Numa manhã fria e límpida de Janeiro, com a neve revestindo as longínquas montanhas de Aspromonte, Giuseppe Passarino conduzia a sua carrinha prateada por uma estrada de montanha sinuosa que o levava ao interior da Calábria, a região mais meridional da Itália continental. Enquanto a estrada serpenteava por pomares e olivais, Giuseppe, geneticista da Universidade da Calábria, tagarelava com o seu colega Maurizio Berardelli, geriatra.

Ambos se encaminhavam para a aldeia de Molochio, que se orgulhava de contar com quatro pessoas centenárias e quatro com 99 anos num universo de dois mil habitantes. Pouco depois, encontraram Salvatore Caruso, de 106 anos, em frente à lareira de sua casa. Conhecido no dialecto local como “U’ Raggiuneri” [o Contabilista], Salvatore lia um artigo sobre o fim do mundo num tablóide. Um exemplar da sua certidão de nascimento, com data de 2 de Novembro de 1905, estava pousado sobre o rebordo da lareira.
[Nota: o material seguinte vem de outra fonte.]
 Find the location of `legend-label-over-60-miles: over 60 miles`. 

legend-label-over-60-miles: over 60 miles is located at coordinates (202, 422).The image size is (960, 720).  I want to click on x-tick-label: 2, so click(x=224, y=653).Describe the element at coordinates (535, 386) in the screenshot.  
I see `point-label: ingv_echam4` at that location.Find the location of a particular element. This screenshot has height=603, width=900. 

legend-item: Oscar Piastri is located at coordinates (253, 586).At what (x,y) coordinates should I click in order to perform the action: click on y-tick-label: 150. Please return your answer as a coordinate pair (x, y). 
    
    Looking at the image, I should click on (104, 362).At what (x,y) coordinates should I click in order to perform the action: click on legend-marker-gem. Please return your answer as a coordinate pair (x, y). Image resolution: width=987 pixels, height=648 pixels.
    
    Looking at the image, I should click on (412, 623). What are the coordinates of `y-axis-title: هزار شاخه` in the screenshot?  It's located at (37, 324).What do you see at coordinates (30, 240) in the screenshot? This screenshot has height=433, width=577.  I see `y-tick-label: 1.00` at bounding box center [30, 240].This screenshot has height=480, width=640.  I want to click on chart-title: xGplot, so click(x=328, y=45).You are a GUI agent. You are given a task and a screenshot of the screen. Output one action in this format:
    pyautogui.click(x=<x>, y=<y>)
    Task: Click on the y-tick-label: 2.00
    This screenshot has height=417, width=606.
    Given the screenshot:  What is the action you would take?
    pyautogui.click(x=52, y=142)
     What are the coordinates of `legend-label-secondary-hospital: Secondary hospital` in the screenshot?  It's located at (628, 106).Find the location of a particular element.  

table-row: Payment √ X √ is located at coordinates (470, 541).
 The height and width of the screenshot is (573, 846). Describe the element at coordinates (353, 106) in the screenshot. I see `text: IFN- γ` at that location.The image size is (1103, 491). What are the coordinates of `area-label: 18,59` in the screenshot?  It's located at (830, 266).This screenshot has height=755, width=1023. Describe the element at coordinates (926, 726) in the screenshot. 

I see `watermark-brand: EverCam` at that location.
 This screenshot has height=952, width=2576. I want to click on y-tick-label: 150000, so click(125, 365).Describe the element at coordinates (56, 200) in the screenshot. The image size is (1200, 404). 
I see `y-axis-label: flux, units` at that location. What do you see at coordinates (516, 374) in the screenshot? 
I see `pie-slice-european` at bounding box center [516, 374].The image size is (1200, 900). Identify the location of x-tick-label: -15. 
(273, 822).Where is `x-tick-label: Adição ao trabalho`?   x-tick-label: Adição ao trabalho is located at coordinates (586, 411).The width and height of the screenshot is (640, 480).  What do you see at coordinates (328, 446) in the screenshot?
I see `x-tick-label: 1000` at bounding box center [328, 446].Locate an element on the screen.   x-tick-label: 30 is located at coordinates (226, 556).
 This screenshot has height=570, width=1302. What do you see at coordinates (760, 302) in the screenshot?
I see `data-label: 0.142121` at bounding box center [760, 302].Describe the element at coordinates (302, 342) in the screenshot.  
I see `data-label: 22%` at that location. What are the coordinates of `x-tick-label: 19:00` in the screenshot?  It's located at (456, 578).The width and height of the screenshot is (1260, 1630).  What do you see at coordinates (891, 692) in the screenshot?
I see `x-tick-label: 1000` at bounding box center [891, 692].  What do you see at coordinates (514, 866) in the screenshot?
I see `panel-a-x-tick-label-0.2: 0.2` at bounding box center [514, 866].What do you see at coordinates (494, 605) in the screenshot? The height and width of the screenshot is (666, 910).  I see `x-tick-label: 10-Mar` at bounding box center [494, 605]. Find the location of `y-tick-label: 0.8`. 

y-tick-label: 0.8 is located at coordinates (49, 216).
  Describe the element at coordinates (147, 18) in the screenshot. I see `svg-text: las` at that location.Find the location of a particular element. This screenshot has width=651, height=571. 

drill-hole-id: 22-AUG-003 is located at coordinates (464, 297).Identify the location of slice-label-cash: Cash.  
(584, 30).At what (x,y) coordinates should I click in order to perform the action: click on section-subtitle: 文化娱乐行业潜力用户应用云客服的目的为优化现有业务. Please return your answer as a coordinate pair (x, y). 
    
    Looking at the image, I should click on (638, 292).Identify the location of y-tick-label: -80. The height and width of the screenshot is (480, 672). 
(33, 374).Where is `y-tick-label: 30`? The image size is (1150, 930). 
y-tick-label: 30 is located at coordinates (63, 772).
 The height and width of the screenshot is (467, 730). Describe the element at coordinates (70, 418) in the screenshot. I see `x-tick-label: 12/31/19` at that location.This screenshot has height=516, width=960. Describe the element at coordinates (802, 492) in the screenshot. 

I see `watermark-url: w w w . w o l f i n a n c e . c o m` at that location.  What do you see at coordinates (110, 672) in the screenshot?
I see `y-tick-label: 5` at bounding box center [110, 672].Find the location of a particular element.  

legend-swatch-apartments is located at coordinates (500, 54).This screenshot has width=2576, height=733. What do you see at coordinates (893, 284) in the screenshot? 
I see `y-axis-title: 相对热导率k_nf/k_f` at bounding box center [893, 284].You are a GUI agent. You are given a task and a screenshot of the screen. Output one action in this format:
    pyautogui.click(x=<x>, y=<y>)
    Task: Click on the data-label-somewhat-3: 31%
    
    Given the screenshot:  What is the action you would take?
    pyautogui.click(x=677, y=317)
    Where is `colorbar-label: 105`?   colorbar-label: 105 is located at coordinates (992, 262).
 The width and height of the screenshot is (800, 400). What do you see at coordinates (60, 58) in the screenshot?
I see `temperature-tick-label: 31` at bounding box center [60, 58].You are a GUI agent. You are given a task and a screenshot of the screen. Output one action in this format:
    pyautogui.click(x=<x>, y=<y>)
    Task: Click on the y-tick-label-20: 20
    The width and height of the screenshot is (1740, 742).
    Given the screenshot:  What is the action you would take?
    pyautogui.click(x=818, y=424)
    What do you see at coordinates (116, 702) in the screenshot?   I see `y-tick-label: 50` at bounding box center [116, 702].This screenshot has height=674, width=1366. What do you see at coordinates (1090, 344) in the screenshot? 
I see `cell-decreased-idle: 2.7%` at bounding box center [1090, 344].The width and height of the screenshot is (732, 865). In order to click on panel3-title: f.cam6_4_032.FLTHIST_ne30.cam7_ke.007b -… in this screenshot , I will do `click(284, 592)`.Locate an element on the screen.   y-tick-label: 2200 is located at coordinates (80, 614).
Salvatore gabou a sua saúde aos investigadores, e a sua memória parecia prodigiosamente intacta. Recordava-se da morte do pai em 1913,  de como a mãe e o irmão quase haviam morrido durante a pandemia de gripe pneumónica de 1918-19; de como fora desmobilizado da tropa devido a uma queda acidental que lhe fracturara a perna em dois sítios. Quando Maurizio perguntou a Salvatore como conseguira alcançar a sua admirável longevidade, o centenário respondeu com um sorriso matreiro: “No Bacco, no tabacco, no Venere.” [Nada de álcool, nada de fumar, nada de mulheres]. Acrescentou que se alimentara sobretudo de figos e feijão quando crescia e que raramente comera carnes vermelhas.

Giuseppe e Maurizio ouviram uma história parecida da boca de Domenico Romeo, de 103 anos, que descreveu o seu regime como “poco, ma tutto [pouco, mas de tudo] e de Maria Rosa Caruso, de 104 anos, a qual, apesar da sua saúde débil, presenteou os visitantes com uma versão de uma canção sobre o santo padroeiro da aldeia.

Na viagem de regresso ao laboratório, em Cosenza, Maurizio observou: “Disseram muitas vezes que preferiam comer apenas fruta e legumes.”

“Eles preferiam fruta e legumes porque não tinham mais nada para comer”, acrescentou Giuseppe com humor.

Décadas de investigação têm indicado que uma alimentação rigorosamente controlada está associada a uma vida longa. Ultimamente, contudo, a teoria tem sido abalada pela investigação científica. Vários estudos recentes comprometeram a relação entre a longevidade e a restrição calórica.

Giuseppe Passarino estava mais interessado nos centenários em si do que no que haviam comido ao longo da vida. Os cientistas que estudam a longevidade começaram a recorrer a poderosas tecnologias genómicas, investigação fundamental na área molecular, e, acima de tudo, dados sobre comunidades humanas geneticamente isoladas, para obterem conhecimentos mais profundos sobre a velhice. Na Calábria, no Equador, no Hawai e até no Bronx (EUA), os estudos estão a revelar moléculas e vias químicas que, em última análise, poderão ajudar toda a população a atingir uma idade avançada e com boa saúde.

A demanda por respostas genéticas levou a comunidade científica internacional a centrar a sua atenção em pessoas como Nicolas Añazco, conhecido como “Pajarito” [passarinho, em castelhano].

Em muitos sentidos, Passarinho é um adolescente típico. Gosta de jogos de computador, pratica futebol e, segundo consta, de quando em vez, olha de relance o calendário com mulheres vaporosas pendurado ao lado do quadro da Última Ceia na parede da sala de jantar da casa de quatro assoalhadas da sua família, localizada no campo das terras altas da província de El Oro, no Equador. Nesta paisagem íngreme e acidentada, contudo estranhamente luxuriante, no sopé dos Andes, o jovem ajuda o pai nas tarefas de transformação da cana-de-açúcar que rodeia a casa.